Berlusconi ritiene che questa specie di alleanza ad orologeria possa costituire il punto debole dei suoi avversari e per questo accusa Monti, l’uomo sostenuto fino a poche settimane fa, di essere ‘la stampella della sinistra’. Artificio dialettico che tuttavia e’ svuotato dalle cruciali defezioni nel suo campo: l’addio al Pdl di Mario Mauro, che si candidera’ in Lombardia con Monti insieme a Gabriele Albertini e a Pietro Ichino, e’ un colpo duro da incassare. Mauro e’ l’uomo che in Europa ha diretto il gruppo del Pdl, proviene da Comunione e Liberazione, lo ha difeso per lungo tempo con lealta’ anche nei passaggi piu’ imbarazzanti. Ora giudica un ‘tragico errore’ la nuova alleanza con la Lega e l’implicito euroscetticismo che la permea: la standing ovation con cui e’ stato accolto dal Ppe il suo abbandono del Pdl, il fatto che lo stesso Ppe abbia deciso di mettere sotto osservazioni le elezioni italiane (leggi la campagna elettorale del Cavaliere), sono segnali di una possibile frattura con il moderatismo europeo (che secondo Albertini potrebbe culminare nell’espulsione del Pdl dal Ppe).

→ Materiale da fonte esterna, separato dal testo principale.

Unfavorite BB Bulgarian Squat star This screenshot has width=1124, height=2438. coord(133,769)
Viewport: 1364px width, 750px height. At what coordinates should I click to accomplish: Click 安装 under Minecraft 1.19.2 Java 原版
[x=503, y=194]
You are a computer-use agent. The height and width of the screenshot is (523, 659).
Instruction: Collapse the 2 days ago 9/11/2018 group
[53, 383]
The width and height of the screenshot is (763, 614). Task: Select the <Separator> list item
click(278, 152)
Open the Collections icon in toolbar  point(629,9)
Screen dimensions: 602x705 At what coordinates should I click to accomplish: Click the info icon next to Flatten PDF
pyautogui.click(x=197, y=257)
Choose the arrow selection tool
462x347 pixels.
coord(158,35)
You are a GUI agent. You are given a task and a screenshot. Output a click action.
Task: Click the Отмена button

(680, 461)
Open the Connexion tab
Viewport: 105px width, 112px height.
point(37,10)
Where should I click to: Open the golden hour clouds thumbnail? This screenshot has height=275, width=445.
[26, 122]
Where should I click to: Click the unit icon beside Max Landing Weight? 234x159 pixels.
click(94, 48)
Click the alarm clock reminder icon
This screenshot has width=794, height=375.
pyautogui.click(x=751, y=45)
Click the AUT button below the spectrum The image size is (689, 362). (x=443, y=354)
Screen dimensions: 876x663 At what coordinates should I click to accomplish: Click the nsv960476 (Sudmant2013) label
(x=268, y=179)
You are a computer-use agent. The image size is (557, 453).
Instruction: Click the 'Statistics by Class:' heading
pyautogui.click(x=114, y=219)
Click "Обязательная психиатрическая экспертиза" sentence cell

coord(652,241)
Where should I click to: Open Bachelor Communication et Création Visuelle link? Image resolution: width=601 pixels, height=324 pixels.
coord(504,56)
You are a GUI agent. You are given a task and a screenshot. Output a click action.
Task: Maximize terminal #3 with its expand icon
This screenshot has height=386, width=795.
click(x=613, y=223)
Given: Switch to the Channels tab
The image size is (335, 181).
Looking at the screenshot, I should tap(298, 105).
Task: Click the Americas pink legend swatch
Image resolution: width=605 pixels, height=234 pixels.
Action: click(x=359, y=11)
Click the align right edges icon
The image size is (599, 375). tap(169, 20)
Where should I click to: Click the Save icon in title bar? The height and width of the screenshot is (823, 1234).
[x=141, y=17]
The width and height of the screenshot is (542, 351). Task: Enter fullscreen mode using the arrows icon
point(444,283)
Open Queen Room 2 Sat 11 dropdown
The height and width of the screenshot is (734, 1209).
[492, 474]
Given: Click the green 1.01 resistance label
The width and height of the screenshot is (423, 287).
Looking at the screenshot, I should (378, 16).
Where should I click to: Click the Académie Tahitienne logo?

Dunque a Berlusconi non basta qualche punto percentuale di rimonta. Anche perche’ l’espulsione potrebbe tramutarsi, come prevedono i futuristi di Fini, nella nascita di un Ppe italiano depurato delle scorie del berlusconismo. E questo e’ un rischio che l’ex premier non puo’ correre. Cio’ complica certamente la sua campagna costellata di colpi ad effetto (come la proposta di azzerare tasse e contributi a chi assume un giovane).